(Dataset excerpts)
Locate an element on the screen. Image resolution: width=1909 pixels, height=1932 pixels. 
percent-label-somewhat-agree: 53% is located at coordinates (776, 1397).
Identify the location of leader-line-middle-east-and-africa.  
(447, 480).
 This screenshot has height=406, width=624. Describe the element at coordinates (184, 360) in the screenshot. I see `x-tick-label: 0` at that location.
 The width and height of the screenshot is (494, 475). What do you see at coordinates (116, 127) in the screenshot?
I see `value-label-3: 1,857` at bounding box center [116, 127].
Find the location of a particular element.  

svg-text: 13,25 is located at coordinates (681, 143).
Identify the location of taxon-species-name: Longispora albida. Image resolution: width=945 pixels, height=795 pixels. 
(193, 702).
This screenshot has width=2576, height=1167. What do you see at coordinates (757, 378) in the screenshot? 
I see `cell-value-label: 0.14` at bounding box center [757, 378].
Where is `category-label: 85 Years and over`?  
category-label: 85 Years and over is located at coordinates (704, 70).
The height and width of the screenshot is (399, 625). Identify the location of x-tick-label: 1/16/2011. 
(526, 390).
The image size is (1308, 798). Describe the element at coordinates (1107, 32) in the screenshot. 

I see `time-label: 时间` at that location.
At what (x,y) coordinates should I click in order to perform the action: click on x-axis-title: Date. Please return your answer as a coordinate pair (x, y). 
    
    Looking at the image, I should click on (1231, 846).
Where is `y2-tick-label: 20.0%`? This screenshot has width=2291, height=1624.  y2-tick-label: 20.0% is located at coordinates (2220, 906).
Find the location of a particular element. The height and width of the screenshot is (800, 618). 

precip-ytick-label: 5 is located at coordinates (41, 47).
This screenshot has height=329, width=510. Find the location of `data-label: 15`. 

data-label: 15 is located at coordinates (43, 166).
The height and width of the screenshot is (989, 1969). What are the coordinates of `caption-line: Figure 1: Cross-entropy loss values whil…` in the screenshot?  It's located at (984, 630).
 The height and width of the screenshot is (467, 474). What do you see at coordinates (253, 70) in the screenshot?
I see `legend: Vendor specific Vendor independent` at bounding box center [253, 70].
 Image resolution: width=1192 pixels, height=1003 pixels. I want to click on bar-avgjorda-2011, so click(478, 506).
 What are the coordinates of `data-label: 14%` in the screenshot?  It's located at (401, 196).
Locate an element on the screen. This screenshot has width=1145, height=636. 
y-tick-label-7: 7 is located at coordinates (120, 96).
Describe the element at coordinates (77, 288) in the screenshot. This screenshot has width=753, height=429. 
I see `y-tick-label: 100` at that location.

TASK DETAILS: Format the lines between the one containing "coordinates (2220, 906)." and the one containing "precip-ytick-label: 5 is", inclusive, as a numbered list. Skip any blank lines.

SOLUTION TO THIS EXERCISE:
1. Where is `y2-tick-label: 20.0%`? This screenshot has width=2291, height=1624.  y2-tick-label: 20.0% is located at coordinates (2220, 906).
2. Find the location of a particular element. The height and width of the screenshot is (800, 618). 
3. precip-ytick-label: 5 is located at coordinates (41, 47).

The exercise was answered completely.